Une histoire de grelots

Admettons que vous soyez quelqu'un de superstitieux et que vous croyiez aux vertus des porte-bonheur, grigris (gris-gris) ou talismans de tout acabit, vous ne possédez certainement pas un hippocampe en agate ni une dent d'hippopotame, mais vous avez peut-être un porte-clés (porte-clefs) muni de cochonnets ou une broche avec des fers à cheval en argent ciselé. Vous ne passez au grand jamais sous une échelle, vous touchez du bois à tout bout de champ et vous évitez de briser un miroir. Bien sûr vous croisez les doigts pour ne pas rencontrer un chat noir de jais sur votre chemin et vous avez logé un trèfle à quatre feuilles dans votre porte-monnaie. De plus, les trois brins de muguet que vous vous êtes procurés aujourd'hui même possèdent chacun une hampe à treize clochettes.
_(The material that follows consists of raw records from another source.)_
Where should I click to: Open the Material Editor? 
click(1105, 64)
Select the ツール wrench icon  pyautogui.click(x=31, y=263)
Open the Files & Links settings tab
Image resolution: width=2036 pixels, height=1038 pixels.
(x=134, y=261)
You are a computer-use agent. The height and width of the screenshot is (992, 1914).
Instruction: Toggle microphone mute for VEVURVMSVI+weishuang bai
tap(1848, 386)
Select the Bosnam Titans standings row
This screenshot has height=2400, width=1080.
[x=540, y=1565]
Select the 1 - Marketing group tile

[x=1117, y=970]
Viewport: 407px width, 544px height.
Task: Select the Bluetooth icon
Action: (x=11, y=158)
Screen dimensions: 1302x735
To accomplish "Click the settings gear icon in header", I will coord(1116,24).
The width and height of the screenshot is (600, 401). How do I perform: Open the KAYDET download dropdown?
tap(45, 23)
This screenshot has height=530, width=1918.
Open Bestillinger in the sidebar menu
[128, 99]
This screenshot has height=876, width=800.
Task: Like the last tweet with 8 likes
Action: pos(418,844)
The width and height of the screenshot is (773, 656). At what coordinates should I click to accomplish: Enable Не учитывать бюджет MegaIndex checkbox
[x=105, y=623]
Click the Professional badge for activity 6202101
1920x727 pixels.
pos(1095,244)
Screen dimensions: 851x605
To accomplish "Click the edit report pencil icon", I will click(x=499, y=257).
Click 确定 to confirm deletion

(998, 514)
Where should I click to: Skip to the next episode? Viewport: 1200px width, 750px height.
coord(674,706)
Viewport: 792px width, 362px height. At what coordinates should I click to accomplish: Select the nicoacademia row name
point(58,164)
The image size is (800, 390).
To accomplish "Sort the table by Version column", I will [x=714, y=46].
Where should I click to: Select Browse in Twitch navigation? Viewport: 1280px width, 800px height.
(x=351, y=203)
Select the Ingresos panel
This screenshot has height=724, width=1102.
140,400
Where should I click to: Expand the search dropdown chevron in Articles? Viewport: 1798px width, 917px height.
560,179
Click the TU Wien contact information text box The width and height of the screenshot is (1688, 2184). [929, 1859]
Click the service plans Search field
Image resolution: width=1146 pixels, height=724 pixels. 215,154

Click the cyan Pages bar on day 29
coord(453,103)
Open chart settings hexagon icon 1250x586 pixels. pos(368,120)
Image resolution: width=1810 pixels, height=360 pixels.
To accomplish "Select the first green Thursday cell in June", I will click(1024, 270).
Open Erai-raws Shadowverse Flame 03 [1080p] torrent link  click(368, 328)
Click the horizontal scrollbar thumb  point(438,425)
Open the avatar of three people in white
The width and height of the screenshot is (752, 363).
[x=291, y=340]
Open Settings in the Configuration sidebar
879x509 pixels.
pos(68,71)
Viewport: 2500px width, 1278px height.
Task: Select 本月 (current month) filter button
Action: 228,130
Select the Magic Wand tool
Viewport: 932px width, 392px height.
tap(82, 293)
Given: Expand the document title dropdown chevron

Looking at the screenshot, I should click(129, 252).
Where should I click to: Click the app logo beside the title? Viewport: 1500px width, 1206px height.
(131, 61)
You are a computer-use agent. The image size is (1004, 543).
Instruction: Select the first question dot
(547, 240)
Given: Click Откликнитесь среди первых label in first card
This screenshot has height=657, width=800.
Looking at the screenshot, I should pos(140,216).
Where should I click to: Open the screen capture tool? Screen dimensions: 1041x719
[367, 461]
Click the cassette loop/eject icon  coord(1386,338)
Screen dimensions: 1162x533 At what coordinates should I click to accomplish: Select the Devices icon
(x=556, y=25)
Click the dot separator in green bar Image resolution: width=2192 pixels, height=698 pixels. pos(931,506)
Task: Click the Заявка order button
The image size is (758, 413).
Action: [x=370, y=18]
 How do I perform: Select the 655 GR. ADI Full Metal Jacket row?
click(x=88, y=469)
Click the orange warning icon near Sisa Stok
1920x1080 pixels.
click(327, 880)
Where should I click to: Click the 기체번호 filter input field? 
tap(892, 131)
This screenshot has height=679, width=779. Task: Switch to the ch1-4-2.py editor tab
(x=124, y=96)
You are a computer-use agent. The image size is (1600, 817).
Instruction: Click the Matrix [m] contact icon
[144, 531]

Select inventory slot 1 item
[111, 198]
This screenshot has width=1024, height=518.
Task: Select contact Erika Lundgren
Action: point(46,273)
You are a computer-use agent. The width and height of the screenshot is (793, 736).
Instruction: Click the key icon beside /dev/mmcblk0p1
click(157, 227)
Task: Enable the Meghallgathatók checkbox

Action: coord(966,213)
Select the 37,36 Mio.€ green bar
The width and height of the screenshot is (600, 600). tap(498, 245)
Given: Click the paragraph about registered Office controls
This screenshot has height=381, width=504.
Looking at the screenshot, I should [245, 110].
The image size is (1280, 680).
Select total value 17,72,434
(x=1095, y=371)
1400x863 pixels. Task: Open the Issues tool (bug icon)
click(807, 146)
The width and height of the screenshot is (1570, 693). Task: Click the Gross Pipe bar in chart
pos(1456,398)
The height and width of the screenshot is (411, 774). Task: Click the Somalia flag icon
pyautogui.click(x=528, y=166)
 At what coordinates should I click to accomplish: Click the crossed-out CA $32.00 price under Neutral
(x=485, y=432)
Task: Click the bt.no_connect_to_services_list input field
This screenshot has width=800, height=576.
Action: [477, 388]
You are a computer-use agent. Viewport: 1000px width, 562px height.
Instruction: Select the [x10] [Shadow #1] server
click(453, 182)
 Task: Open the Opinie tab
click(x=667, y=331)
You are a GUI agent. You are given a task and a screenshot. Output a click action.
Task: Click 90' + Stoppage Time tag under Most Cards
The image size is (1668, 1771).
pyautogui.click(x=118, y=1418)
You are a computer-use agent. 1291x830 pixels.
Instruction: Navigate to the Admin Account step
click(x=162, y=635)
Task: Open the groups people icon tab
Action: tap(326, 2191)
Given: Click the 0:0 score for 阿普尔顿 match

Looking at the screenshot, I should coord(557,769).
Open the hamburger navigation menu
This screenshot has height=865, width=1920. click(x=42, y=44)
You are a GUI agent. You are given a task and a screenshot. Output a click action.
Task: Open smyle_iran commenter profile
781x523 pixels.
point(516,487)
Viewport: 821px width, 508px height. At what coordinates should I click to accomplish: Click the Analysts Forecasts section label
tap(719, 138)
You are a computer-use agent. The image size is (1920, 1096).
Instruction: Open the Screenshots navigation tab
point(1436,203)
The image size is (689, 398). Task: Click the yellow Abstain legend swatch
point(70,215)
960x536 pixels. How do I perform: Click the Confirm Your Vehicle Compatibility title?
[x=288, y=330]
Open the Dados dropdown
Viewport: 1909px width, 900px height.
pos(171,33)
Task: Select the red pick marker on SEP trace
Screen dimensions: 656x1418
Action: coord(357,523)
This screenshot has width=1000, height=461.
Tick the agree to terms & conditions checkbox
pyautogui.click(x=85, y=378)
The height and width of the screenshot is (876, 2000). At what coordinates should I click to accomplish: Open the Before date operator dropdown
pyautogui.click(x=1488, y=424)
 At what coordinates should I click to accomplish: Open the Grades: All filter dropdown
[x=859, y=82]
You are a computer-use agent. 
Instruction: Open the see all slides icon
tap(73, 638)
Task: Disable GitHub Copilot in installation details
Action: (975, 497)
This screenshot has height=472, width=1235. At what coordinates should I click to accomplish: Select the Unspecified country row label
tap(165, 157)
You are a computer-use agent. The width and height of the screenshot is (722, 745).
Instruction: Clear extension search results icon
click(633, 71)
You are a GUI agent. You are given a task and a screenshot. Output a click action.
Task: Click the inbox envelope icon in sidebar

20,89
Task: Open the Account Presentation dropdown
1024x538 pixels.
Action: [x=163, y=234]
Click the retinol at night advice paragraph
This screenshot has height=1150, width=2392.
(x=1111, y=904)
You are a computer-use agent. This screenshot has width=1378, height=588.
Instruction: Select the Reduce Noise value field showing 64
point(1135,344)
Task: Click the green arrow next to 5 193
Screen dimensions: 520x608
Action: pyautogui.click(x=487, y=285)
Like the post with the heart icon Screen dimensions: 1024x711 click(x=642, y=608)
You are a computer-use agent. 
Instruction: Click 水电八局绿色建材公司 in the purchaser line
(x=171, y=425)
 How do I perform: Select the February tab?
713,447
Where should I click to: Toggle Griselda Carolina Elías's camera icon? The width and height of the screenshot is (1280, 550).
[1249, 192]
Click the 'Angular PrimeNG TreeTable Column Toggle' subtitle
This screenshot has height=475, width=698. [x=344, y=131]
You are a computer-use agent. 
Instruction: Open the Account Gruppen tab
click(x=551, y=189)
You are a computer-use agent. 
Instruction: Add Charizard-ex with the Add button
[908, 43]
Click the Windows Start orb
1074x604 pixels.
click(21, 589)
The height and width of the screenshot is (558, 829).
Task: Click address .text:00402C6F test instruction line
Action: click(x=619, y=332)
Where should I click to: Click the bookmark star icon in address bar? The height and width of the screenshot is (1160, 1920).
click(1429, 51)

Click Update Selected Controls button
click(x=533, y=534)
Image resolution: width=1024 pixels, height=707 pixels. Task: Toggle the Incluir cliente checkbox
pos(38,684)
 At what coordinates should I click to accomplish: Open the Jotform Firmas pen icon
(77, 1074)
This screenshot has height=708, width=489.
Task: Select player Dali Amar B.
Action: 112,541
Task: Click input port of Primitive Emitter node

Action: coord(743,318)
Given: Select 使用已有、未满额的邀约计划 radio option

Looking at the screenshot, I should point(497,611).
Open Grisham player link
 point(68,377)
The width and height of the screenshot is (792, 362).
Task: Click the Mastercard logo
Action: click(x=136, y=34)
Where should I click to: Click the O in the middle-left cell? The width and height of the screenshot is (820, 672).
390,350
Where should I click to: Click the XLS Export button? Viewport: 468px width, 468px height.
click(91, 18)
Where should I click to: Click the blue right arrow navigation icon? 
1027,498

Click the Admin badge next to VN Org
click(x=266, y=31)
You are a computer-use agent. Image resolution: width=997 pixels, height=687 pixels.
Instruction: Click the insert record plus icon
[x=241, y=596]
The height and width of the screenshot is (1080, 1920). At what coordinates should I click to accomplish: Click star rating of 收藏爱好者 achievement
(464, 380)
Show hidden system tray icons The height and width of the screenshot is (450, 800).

Dommage qu'ils n'abritent pas une coccinelle à sept points noirs !


Le muguet, porte-bonheur de ce jour, est originaire du Japon. Inconnu en Europe dans l'Antiquité, il y arriva probablement au Moyen Âge avec de grands voyageurs qui le transportèrent sous forme de rhizome (rhizomes). Ses clochettes immaculées à la fragrance entêtante ne servent pas à tintinnabuler, vous l'auriez deviné, mais à attirer les insectes en vue de la pollinisation. Bien qu'il soit hautement toxique, le muguet fut, ô paradoxe ! jadis employé pour combattre le coryza et l'arythmie cardiaque. On raconte que si cette élégante fleur, de nos jours, porte bonheur le premier mai, c'est entre autres parce que le célèbre chanteur de music-hall Frédéric Mayol monta sur scène un premier mai des années mille neuf cent (mil neuf cent) avec, épinglé à sa boutonnière, un brin de muguet qui remplaçait son camélia traditionnel.